## [Prompt]
Below are the records. Gather each line that holds "computer".

## [Material provided]

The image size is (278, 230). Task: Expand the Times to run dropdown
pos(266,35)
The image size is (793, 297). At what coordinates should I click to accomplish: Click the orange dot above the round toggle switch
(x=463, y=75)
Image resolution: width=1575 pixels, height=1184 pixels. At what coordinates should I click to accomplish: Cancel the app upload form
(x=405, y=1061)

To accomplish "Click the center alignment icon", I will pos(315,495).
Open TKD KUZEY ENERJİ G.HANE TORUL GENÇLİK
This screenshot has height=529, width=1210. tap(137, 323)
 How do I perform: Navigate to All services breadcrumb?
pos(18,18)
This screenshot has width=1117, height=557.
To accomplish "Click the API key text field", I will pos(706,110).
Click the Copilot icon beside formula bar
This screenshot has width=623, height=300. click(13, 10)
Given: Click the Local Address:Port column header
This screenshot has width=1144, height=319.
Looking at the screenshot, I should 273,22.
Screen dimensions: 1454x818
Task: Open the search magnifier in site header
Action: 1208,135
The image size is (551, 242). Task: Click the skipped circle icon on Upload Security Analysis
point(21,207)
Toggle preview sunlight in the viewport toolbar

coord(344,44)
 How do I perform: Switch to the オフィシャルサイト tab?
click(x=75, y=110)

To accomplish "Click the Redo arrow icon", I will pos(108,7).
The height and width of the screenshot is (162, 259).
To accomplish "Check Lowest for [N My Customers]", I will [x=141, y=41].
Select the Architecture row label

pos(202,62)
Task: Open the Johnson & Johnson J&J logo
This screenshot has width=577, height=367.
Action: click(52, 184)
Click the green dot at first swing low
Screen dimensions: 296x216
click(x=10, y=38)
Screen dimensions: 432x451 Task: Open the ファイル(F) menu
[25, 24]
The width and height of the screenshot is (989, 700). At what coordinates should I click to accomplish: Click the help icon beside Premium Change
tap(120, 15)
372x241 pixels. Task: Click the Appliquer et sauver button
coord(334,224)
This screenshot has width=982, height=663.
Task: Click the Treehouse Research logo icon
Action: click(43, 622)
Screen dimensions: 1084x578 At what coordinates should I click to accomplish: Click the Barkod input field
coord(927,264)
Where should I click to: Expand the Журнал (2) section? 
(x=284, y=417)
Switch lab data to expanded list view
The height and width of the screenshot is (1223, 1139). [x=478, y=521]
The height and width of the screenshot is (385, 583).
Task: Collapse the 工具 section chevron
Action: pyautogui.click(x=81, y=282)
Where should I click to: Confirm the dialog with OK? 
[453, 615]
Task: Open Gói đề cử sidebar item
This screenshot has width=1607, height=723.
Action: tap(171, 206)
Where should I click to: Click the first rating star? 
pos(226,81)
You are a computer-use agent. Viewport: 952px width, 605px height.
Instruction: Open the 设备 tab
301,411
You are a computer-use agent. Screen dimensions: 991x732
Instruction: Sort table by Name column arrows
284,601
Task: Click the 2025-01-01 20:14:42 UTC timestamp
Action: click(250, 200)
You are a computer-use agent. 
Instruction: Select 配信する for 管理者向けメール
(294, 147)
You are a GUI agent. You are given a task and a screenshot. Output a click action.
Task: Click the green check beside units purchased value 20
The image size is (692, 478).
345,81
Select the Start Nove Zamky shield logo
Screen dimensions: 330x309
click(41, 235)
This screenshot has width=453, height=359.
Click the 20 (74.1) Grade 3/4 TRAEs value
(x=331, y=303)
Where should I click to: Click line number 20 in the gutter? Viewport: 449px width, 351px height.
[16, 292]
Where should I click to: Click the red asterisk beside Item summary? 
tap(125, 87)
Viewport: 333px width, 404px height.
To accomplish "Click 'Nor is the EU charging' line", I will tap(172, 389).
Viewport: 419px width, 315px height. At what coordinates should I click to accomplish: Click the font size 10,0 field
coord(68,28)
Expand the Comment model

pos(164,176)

## [Response to the exercise]
You are a computer-use agent. Viewport: 952px width, 605px height.
You are a computer-use agent. Screen dimensions: 991x732
You are a computer-use agent. 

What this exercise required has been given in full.